▶ _WORK TO COMPLETE_
Which lines in the records below contain the word "resolution"? Report each of them.

▶ _RECORDS SUPPLIED_
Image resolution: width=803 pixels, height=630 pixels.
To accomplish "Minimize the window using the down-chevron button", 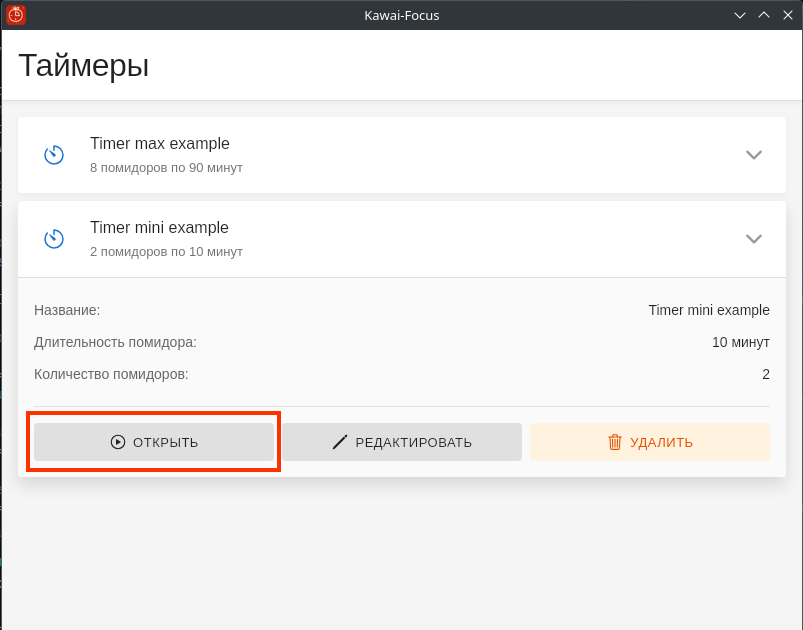I will (740, 15).
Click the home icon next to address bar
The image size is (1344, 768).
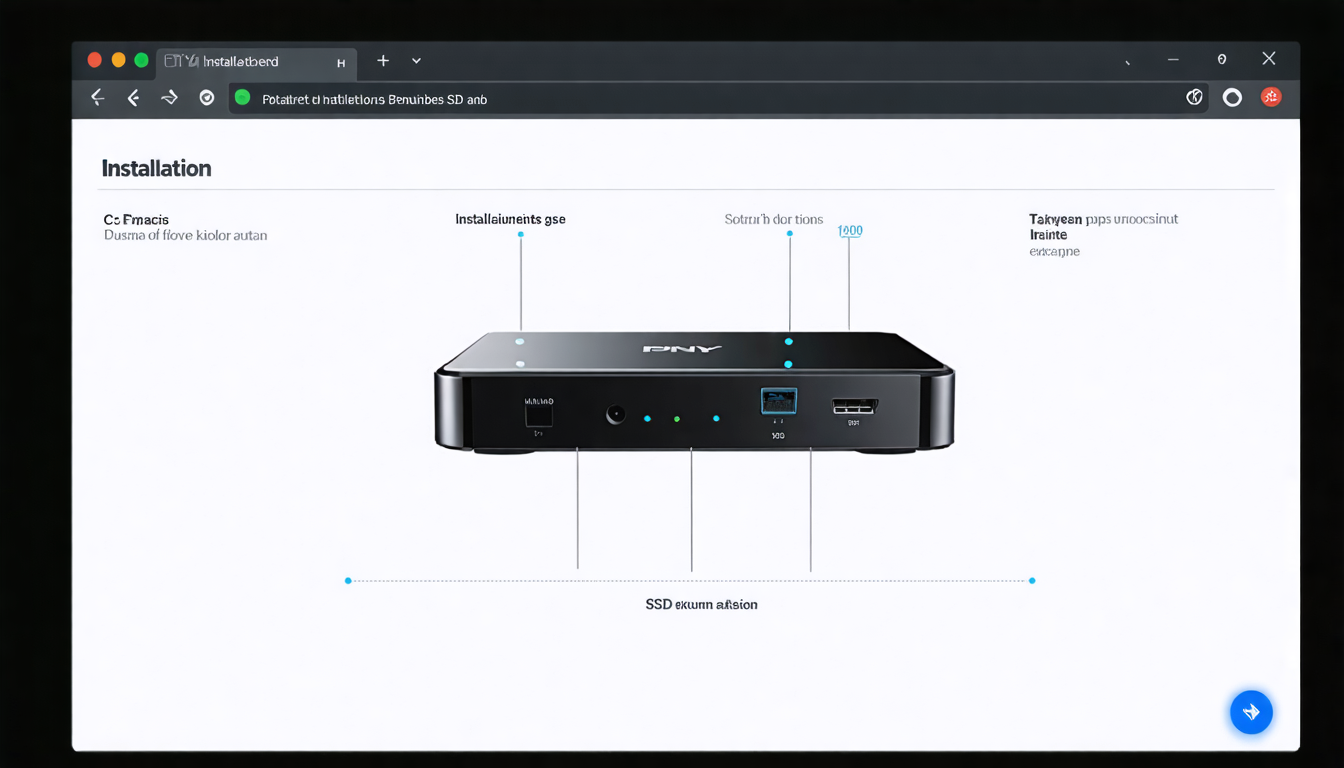tap(206, 97)
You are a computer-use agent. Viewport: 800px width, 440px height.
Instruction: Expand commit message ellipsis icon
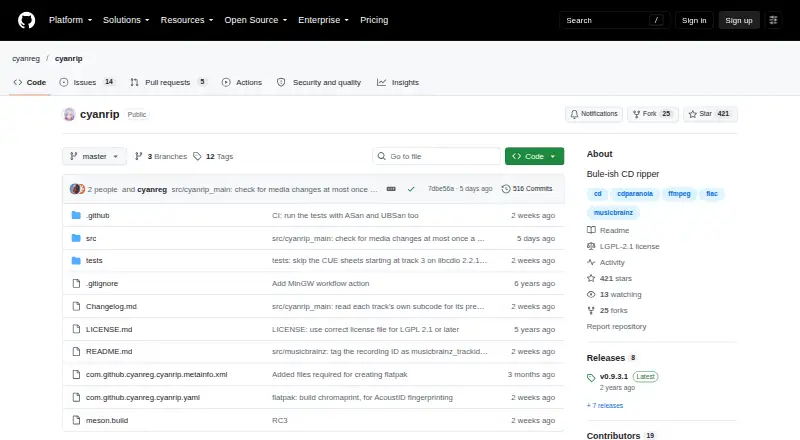tap(391, 189)
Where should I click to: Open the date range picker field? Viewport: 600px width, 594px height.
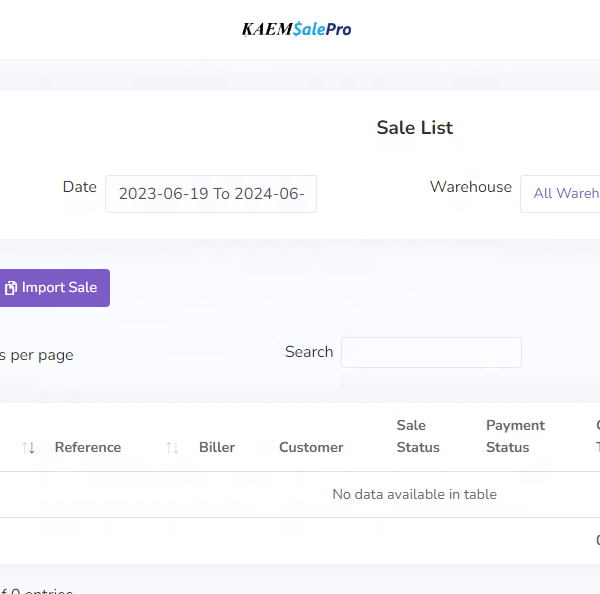coord(211,194)
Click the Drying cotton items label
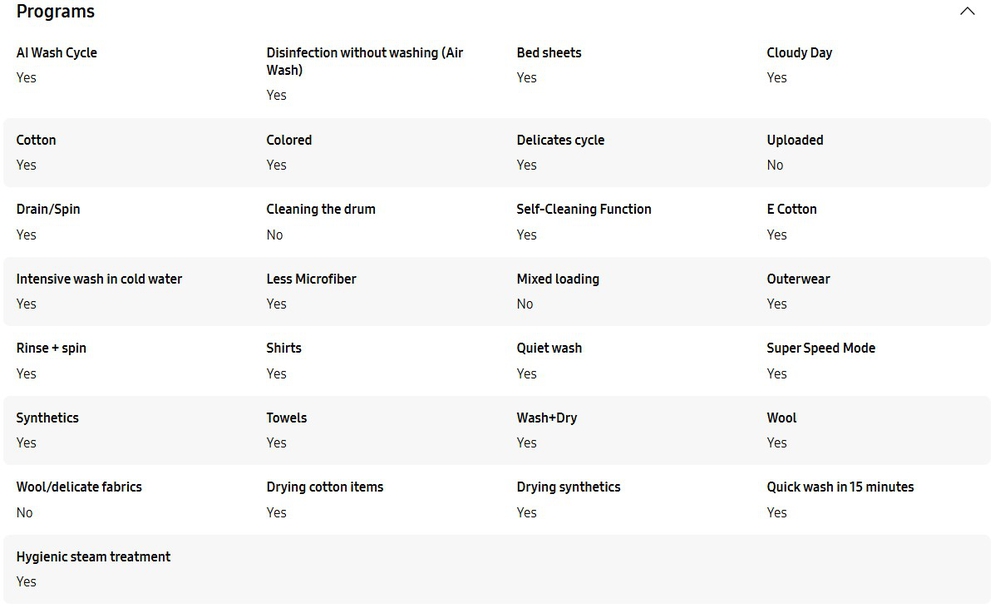Viewport: 1000px width, 608px height. (x=325, y=487)
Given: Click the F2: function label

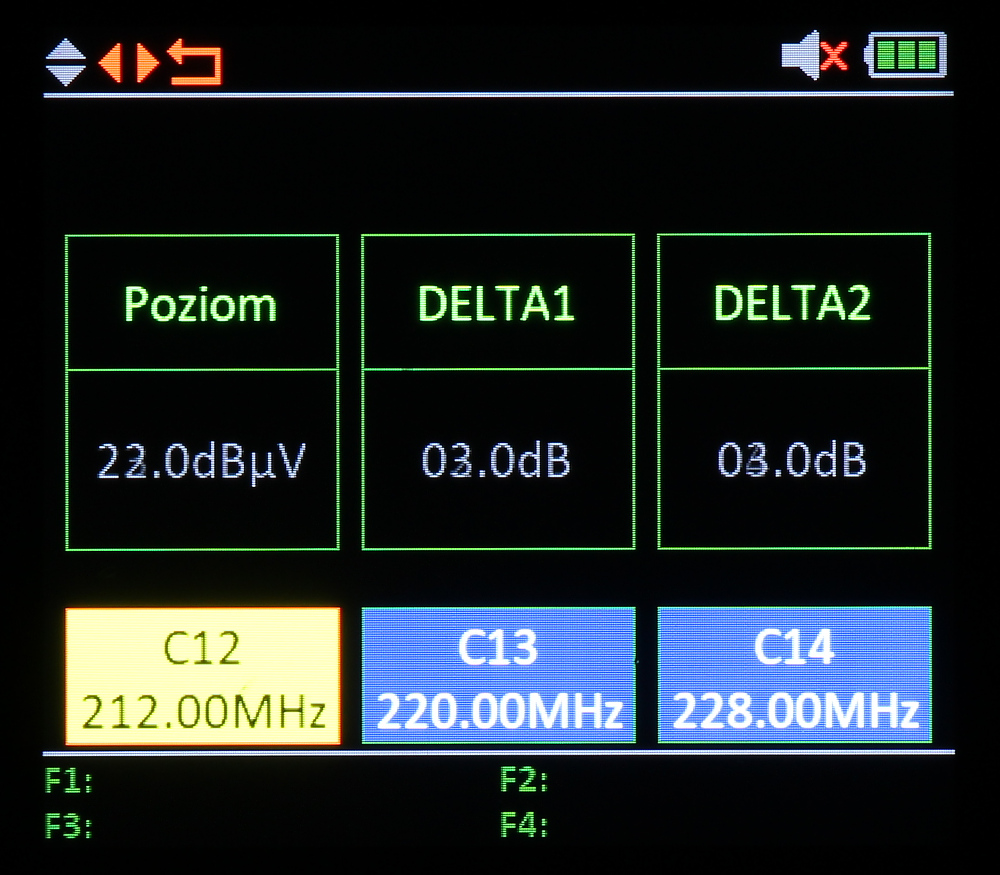Looking at the screenshot, I should coord(524,781).
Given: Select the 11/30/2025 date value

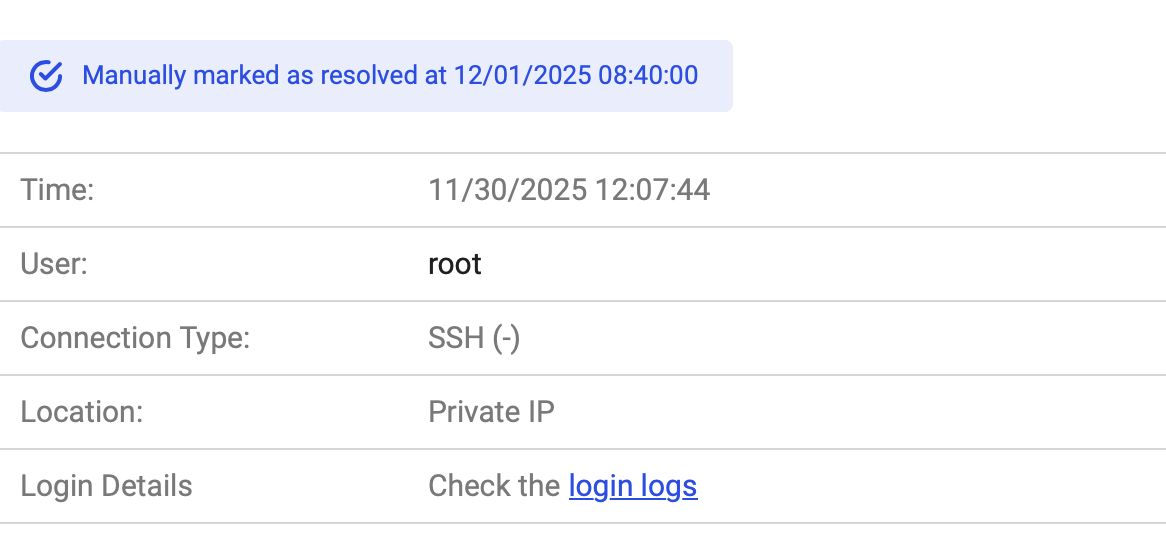Looking at the screenshot, I should 507,189.
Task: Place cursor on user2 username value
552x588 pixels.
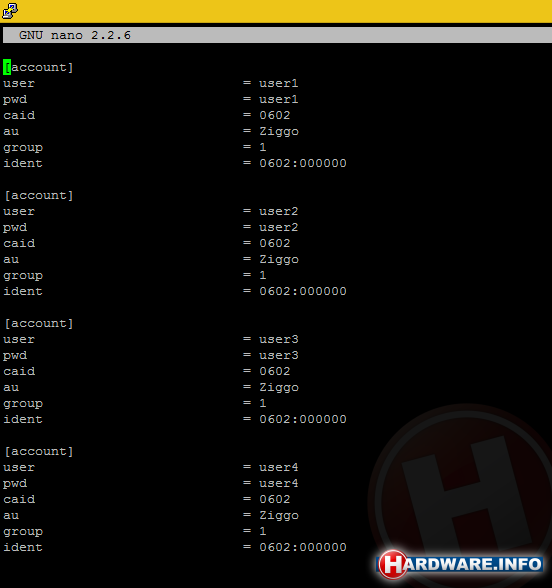Action: tap(279, 211)
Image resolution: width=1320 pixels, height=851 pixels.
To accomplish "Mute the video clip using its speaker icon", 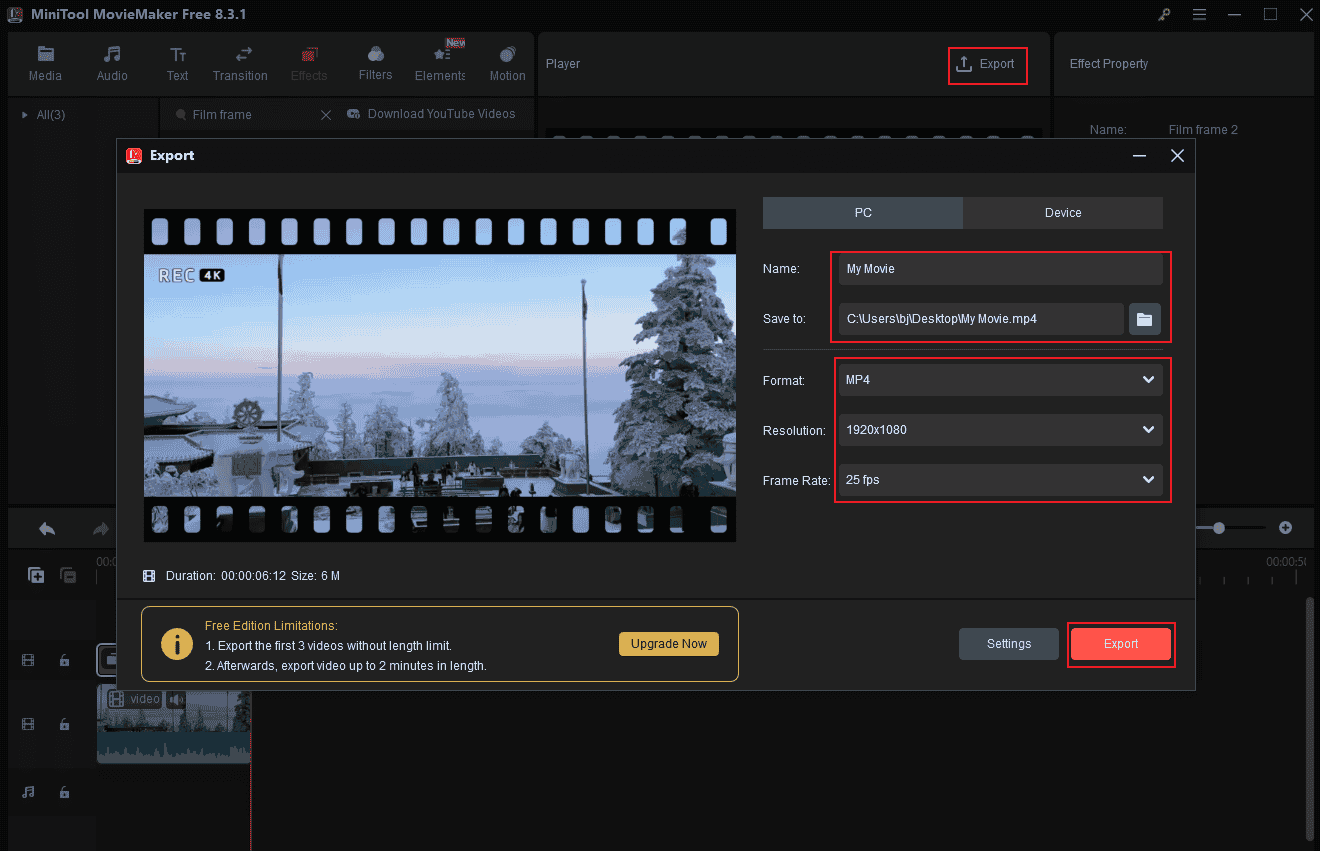I will [x=176, y=699].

▶ _REPLY_
Image resolution: width=803 pixels, height=630 pixels.
Image resolution: width=1320 pixels, height=851 pixels.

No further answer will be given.